Recorded data:

┄┄┄┄┄┄

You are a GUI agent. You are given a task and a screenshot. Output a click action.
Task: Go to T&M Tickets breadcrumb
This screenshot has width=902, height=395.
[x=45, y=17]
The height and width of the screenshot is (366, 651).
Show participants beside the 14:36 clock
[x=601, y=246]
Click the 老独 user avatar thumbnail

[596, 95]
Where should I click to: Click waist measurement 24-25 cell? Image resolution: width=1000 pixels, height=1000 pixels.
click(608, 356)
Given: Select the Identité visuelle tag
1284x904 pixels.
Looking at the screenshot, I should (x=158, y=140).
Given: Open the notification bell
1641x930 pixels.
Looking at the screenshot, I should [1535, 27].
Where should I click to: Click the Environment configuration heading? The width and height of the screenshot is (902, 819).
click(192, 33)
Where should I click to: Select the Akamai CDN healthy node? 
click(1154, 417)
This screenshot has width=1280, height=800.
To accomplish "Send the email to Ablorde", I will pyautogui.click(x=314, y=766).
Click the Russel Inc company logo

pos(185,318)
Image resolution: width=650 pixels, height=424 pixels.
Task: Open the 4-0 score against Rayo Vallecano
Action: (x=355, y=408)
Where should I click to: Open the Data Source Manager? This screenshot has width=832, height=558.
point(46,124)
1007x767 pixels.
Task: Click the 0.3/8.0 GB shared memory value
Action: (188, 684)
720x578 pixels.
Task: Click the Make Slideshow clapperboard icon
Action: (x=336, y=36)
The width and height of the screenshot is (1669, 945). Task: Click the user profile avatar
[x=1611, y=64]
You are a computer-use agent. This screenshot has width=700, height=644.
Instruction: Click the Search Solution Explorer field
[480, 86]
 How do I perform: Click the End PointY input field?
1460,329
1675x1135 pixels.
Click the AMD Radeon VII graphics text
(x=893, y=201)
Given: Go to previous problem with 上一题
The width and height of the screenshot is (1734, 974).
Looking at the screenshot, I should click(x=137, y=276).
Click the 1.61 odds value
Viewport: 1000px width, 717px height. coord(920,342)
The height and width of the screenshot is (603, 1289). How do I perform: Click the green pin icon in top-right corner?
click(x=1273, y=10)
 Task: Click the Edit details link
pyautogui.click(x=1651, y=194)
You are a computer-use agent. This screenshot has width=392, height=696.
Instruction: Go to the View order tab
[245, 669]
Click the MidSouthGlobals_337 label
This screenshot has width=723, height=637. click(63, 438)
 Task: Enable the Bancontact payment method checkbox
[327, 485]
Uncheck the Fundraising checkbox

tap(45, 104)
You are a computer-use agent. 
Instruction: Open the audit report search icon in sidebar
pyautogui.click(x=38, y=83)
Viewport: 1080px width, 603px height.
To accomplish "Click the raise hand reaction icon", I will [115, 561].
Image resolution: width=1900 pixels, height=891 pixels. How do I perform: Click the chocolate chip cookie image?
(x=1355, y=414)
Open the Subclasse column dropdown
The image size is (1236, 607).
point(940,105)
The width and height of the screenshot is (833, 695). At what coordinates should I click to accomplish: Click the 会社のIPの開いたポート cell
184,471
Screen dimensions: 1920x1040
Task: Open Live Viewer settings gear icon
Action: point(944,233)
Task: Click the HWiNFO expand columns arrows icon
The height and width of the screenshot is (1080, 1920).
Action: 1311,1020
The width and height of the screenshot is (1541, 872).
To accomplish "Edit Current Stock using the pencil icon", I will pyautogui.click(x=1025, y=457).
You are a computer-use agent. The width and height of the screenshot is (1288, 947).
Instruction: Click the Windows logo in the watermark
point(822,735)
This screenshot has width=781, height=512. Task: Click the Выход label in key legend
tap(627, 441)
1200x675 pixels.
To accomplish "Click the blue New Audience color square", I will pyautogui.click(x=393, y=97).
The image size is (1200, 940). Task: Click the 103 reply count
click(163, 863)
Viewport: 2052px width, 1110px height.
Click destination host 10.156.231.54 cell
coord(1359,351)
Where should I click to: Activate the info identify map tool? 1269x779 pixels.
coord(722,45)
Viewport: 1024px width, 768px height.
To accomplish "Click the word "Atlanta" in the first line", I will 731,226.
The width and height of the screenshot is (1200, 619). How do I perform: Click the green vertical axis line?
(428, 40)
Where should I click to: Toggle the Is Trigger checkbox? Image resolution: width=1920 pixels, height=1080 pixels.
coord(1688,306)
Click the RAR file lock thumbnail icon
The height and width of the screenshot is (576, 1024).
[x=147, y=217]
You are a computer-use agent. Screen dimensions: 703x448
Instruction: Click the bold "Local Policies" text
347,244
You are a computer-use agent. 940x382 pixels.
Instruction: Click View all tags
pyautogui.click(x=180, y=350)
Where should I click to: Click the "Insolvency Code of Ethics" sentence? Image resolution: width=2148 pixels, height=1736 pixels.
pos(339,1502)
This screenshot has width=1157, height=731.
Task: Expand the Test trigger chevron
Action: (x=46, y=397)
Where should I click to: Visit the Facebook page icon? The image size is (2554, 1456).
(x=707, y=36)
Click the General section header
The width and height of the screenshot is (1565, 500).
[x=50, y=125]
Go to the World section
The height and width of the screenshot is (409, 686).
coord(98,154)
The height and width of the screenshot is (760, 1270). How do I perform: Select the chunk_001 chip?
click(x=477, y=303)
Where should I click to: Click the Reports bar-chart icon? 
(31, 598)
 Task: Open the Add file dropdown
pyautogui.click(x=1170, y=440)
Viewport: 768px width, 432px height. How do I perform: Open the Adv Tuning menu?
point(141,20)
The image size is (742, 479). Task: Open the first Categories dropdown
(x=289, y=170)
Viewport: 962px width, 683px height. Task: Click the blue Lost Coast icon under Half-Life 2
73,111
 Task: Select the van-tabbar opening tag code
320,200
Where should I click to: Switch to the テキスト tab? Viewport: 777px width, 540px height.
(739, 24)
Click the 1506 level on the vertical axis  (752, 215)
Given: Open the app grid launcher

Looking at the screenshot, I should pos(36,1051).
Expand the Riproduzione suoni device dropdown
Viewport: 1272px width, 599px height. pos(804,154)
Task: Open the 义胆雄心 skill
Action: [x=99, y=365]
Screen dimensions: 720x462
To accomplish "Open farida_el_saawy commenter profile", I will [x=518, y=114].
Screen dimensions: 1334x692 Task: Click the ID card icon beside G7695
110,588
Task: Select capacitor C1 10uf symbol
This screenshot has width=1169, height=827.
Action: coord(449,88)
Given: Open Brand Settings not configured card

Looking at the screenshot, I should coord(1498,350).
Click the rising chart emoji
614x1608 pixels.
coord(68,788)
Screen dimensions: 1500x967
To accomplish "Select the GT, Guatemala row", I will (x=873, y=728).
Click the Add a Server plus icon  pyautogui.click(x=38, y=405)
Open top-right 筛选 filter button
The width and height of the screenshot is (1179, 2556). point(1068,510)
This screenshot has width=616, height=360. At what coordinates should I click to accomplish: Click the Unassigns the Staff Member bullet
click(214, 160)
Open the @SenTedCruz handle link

┄┄┄┄┄┄

PROBLEM
Return each line from the listing above that contains the string "Viewport". The match is case-sensitive.

EXERCISE RESULT
Viewport: 1000px width, 717px height. coord(920,342)
Viewport: 1080px width, 603px height.
Viewport: 2052px width, 1110px height.
Viewport: 1024px width, 768px height.
Viewport: 768px width, 432px height. How do I perform: Open the Adv Tuning menu?
Viewport: 962px width, 683px height. Task: Click the blue Lost Coast icon under Half-Life 2
Where should I click to: Switch to the テキスト tab? Viewport: 777px width, 540px height.
Viewport: 1272px width, 599px height. pos(804,154)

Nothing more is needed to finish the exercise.